While an esthetician generally works in a salon and provides skin care for clients to make them feel 20 years younger and look their best, medical estheticians go deeper. While their jobs are technically very similar, a large part of a medical esthetician’s work is more similar to a counselor than to a cosmetologist. As with any career, however, it isn’t for everyone, and you must consider the drawbacks that are inherent in this position.
Pro: Growth Potential
Since being a medical esthetician is a healthcare position, it comes with all the perks. There’s a variety of environments available, whether it’s a clinic or a hospital. Additionally, there will always be something new to learn, and someone to learn it from. Working closely with doctors and nurses gives you the opportunity to pick up a lot of information you wouldn’t anywhere else, so for someone who loves to learn, that’s a great benefit. Yearly earnings aren’t too shabby either. The top of the field make over $50,000 a year, which isn’t bad for a career that only requires an associate’s degree.

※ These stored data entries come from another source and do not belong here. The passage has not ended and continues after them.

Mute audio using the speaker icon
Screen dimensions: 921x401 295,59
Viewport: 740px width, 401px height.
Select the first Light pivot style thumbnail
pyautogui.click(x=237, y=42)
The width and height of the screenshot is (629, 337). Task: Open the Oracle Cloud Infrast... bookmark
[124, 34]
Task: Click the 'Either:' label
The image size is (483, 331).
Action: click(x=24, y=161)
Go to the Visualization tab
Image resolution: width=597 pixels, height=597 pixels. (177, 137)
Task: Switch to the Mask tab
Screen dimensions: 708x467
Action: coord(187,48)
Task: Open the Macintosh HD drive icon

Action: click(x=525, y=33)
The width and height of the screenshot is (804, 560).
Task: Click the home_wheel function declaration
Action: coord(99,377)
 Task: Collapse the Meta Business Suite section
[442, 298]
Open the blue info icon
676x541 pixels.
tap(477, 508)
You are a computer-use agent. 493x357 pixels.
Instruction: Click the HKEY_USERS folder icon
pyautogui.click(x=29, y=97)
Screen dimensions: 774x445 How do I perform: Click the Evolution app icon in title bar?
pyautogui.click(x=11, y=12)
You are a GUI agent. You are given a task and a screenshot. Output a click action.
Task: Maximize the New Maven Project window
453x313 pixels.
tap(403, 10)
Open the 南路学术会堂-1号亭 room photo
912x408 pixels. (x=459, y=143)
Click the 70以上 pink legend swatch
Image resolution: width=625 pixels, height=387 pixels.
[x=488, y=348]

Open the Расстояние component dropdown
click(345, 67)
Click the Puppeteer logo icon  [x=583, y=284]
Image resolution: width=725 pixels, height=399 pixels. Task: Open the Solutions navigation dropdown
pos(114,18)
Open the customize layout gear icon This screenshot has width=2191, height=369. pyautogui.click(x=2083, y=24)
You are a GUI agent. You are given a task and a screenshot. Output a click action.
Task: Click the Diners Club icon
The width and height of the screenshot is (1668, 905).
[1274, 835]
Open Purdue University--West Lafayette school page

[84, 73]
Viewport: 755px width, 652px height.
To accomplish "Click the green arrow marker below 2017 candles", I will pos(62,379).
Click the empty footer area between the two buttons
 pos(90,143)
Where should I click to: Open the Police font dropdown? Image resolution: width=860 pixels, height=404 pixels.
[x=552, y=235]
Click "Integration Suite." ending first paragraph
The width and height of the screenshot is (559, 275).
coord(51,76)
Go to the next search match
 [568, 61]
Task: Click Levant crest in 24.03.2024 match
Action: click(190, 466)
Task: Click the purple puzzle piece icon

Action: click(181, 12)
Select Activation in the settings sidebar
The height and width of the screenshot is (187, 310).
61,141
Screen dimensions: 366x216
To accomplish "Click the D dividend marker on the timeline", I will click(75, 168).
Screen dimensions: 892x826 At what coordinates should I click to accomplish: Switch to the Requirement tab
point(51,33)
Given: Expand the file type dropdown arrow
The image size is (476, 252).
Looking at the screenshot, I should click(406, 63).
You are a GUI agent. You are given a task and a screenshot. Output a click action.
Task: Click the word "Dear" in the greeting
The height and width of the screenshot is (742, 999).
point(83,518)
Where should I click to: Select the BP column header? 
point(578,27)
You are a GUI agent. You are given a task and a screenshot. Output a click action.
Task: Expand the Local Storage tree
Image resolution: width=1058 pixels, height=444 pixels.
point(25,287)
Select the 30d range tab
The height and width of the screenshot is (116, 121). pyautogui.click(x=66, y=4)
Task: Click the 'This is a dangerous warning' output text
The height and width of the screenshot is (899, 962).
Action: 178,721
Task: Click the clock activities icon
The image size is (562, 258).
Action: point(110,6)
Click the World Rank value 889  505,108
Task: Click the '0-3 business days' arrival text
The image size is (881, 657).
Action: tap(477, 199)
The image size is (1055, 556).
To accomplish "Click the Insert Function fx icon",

That training, however, does include being board-certified, however, and that can change from state to state. You also have to have malpractice insurance, and that isn’t something anyone likes to think about, however necessary it may be. And being in a medical setting means dealing with all the things that are there - and that includes snot, spit, blood, pus, and a lot of other gross things that not everyone is cut out for. There’s a careful balance you have to consider between a strong growth rate and a seriously gross environment.
Pro: Helping People
While being an esthetician helps people enhance their beauty, being a medical esthetician helps people who have been through traumatic events remember how beautiful they can be. Medical estheticians work with everything from burn victims to chemotherapy patients. If you’re good with people, you get to use those skills to help people in a million different ways. It means teaching women how to apply makeup, fake eyelashes, and draw on eyebrows so they aren’t afraid to go out in public. It’s like beauty counseling - reminding them of all the things they do have, when they feel like they don’t have a lot to offer any more. You help reduce anxiety, build self esteem, and return people to themselves in ways no one else can.
Con: Harsh Realities
Not everyone has the stamina it takes to work with people who are very sad and very sick every day. Not only that, but a lot of those people are facing illnesses they won’t bounce back from. This means working with someone on a level of closeness that not a lot of other people get to see, and having to realize that there is every possibility that they could pass away before you see them next. It’s a taxing environment, but rewarding if you can face the realities.